What is being asked:
The lines below starting at the line containing "Instruction: Toggle the" and ending at the line containing "Viewport: 1176px width, 1025px height." are to be repeated exactly, with both ends kept and nothing else added.

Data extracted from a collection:

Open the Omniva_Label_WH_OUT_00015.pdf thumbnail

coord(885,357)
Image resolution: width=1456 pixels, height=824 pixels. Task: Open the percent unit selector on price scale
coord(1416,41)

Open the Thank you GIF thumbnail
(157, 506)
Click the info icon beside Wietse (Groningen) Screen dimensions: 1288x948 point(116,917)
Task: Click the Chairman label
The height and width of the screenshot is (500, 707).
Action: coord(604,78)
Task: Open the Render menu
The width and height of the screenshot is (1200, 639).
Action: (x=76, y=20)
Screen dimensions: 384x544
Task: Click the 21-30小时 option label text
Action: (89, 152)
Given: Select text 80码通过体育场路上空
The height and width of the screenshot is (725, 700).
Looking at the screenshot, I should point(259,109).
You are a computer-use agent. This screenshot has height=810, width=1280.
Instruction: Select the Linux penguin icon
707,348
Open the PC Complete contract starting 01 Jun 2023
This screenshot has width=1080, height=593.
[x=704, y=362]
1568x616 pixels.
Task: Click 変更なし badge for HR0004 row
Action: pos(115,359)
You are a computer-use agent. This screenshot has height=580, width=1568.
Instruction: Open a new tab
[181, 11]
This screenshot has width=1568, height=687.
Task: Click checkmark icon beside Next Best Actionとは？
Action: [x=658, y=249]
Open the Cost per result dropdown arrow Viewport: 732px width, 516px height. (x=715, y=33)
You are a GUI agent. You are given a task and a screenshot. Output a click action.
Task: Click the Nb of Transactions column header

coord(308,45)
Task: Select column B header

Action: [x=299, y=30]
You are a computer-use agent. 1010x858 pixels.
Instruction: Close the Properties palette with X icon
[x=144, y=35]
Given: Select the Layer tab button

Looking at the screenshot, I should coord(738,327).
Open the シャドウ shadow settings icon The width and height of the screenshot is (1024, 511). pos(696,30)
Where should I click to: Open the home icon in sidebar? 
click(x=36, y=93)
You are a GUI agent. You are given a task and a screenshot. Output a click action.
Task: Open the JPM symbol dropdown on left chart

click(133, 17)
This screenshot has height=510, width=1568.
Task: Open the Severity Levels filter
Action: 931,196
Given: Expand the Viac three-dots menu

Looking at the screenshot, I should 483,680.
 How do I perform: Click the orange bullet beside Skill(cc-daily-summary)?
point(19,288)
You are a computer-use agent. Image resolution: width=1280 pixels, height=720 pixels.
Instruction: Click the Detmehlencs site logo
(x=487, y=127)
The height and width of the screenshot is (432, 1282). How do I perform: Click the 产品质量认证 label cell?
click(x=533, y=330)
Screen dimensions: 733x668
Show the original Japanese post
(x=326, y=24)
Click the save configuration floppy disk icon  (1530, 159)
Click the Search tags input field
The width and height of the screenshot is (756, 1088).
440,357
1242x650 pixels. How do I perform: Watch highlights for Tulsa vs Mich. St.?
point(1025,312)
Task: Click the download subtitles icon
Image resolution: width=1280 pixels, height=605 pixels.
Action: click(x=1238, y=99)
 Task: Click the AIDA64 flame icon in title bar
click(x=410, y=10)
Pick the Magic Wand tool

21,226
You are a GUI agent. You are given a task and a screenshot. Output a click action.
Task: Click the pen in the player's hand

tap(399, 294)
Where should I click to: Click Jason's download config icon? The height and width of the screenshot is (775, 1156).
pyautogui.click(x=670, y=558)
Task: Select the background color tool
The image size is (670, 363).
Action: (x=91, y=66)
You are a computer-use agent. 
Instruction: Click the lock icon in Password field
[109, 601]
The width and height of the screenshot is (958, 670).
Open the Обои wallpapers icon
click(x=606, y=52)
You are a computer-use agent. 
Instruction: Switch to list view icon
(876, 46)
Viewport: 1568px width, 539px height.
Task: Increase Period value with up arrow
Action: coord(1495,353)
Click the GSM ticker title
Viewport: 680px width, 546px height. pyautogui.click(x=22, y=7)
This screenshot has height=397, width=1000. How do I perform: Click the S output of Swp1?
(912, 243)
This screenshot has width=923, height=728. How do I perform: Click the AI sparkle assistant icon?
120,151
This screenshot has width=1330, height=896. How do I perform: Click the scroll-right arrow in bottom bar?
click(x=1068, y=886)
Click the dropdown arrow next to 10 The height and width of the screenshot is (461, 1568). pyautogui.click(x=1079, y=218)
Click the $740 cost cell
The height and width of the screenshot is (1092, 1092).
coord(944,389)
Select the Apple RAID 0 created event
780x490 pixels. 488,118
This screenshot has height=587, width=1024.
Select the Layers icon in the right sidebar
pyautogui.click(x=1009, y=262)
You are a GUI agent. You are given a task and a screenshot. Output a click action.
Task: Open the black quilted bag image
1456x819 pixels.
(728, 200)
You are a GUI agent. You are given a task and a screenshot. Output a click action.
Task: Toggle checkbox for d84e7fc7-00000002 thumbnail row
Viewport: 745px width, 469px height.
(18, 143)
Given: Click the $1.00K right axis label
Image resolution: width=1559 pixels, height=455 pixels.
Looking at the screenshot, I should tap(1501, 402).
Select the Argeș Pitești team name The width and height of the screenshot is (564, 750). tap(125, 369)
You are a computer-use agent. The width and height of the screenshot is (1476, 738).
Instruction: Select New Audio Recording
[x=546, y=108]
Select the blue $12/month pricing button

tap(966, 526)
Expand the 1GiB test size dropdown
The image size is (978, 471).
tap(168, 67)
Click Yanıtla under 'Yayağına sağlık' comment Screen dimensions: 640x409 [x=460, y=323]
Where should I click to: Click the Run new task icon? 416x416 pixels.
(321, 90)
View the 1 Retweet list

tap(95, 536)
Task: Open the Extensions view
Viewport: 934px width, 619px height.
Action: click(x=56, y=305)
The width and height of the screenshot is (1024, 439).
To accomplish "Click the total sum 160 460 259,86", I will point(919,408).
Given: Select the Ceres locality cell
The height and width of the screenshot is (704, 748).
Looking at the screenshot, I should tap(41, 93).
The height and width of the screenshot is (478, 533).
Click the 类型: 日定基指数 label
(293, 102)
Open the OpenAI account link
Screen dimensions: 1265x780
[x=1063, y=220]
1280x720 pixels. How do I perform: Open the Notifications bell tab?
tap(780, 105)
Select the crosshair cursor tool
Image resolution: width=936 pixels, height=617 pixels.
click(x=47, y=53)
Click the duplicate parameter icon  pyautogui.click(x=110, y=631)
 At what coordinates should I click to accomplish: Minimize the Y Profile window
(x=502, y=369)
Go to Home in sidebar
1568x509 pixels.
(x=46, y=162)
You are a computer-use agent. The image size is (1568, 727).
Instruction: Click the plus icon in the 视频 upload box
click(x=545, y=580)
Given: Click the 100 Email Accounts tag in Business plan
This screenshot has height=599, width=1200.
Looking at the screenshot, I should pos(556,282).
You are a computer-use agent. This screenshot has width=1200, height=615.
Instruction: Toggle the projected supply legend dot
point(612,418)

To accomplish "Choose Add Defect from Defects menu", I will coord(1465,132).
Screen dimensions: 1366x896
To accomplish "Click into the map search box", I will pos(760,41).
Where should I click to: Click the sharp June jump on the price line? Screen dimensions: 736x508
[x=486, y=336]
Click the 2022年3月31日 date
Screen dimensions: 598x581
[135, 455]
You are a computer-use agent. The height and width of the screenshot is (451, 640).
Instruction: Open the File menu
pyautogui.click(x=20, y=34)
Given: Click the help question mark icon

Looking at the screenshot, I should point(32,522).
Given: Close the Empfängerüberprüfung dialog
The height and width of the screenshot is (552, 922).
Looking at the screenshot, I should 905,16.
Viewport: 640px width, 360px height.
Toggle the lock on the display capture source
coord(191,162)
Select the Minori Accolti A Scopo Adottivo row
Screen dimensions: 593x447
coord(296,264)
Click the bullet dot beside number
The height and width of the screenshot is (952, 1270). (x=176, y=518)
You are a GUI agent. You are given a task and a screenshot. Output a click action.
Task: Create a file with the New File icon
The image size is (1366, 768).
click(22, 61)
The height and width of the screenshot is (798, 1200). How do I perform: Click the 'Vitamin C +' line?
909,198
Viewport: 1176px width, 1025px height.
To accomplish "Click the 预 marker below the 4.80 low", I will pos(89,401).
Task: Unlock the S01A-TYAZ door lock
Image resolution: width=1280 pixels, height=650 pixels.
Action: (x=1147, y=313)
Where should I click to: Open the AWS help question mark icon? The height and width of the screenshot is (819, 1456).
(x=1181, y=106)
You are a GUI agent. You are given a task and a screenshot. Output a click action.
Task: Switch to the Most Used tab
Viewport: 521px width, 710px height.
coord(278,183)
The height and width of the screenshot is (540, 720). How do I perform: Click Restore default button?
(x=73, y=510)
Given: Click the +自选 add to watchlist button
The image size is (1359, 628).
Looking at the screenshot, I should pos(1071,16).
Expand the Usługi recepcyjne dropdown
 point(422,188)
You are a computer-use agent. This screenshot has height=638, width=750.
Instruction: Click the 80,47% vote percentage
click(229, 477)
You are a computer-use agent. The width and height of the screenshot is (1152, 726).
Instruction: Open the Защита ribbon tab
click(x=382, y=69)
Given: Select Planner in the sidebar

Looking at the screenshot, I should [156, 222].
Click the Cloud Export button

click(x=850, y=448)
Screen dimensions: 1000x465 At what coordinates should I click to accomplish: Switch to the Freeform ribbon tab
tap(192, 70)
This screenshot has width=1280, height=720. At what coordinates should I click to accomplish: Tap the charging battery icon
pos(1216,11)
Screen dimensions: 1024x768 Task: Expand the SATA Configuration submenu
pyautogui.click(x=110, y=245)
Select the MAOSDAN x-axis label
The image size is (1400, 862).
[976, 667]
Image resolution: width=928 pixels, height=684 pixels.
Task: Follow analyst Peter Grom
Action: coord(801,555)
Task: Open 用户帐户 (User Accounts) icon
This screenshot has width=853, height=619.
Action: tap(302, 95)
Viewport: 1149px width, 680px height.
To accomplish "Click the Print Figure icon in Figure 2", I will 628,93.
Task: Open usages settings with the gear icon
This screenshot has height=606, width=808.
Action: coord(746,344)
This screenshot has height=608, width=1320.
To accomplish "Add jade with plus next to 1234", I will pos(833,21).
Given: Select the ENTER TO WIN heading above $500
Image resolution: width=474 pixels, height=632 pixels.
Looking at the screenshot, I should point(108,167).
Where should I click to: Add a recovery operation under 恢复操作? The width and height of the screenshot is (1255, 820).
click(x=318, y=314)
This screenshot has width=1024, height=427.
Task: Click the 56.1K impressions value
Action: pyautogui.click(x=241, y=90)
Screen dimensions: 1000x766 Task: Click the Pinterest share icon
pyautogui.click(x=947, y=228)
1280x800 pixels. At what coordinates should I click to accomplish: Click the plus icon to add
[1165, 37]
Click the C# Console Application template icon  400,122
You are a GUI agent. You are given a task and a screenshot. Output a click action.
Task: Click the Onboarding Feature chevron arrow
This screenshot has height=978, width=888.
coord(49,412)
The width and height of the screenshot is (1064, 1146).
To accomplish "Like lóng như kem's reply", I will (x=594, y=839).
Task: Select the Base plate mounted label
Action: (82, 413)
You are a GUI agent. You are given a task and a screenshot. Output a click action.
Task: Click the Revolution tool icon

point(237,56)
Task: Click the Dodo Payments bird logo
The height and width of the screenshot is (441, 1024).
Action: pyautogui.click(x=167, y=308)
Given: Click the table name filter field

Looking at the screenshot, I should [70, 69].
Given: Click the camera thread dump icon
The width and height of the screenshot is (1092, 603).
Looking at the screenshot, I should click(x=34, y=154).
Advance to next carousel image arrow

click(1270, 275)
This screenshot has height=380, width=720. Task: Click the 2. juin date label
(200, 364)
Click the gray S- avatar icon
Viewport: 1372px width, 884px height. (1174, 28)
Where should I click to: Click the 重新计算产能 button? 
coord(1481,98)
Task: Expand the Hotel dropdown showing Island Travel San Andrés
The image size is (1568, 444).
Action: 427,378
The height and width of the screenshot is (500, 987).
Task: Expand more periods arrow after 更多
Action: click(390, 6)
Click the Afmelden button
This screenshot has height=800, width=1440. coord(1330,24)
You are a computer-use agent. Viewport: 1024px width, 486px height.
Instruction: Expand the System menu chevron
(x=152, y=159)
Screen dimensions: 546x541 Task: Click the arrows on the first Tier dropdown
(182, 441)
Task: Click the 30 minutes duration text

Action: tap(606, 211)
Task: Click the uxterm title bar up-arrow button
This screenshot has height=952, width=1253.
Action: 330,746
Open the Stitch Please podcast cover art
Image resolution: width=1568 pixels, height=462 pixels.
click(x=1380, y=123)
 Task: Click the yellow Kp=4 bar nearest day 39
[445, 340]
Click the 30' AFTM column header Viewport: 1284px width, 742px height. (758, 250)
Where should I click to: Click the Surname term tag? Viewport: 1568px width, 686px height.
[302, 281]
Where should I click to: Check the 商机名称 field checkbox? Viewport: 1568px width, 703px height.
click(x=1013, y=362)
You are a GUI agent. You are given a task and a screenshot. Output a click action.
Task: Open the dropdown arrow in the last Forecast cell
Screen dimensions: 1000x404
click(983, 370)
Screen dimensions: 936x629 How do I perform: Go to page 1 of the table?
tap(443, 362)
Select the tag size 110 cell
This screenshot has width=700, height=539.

Response area:
Instruction: Toggle the projected supply legend dot
point(612,418)

To accomplish "Choose Add Defect from Defects menu", I will coord(1465,132).
Screen dimensions: 1366x896
To accomplish "Click into the map search box", I will pos(760,41).
Where should I click to: Click the sharp June jump on the price line? Screen dimensions: 736x508
[x=486, y=336]
Click the 2022年3月31日 date
Screen dimensions: 598x581
[135, 455]
You are a computer-use agent. The height and width of the screenshot is (451, 640).
Instruction: Open the File menu
pyautogui.click(x=20, y=34)
Given: Click the help question mark icon

Looking at the screenshot, I should point(32,522).
Given: Close the Empfängerüberprüfung dialog
The height and width of the screenshot is (552, 922).
Looking at the screenshot, I should 905,16.
Viewport: 640px width, 360px height.
Toggle the lock on the display capture source
coord(191,162)
Select the Minori Accolti A Scopo Adottivo row
Screen dimensions: 593x447
coord(296,264)
Click the bullet dot beside number
The height and width of the screenshot is (952, 1270). (x=176, y=518)
You are a GUI agent. You are given a task and a screenshot. Output a click action.
Task: Create a file with the New File icon
The image size is (1366, 768).
click(22, 61)
The height and width of the screenshot is (798, 1200). How do I perform: Click the 'Vitamin C +' line?
909,198
Viewport: 1176px width, 1025px height.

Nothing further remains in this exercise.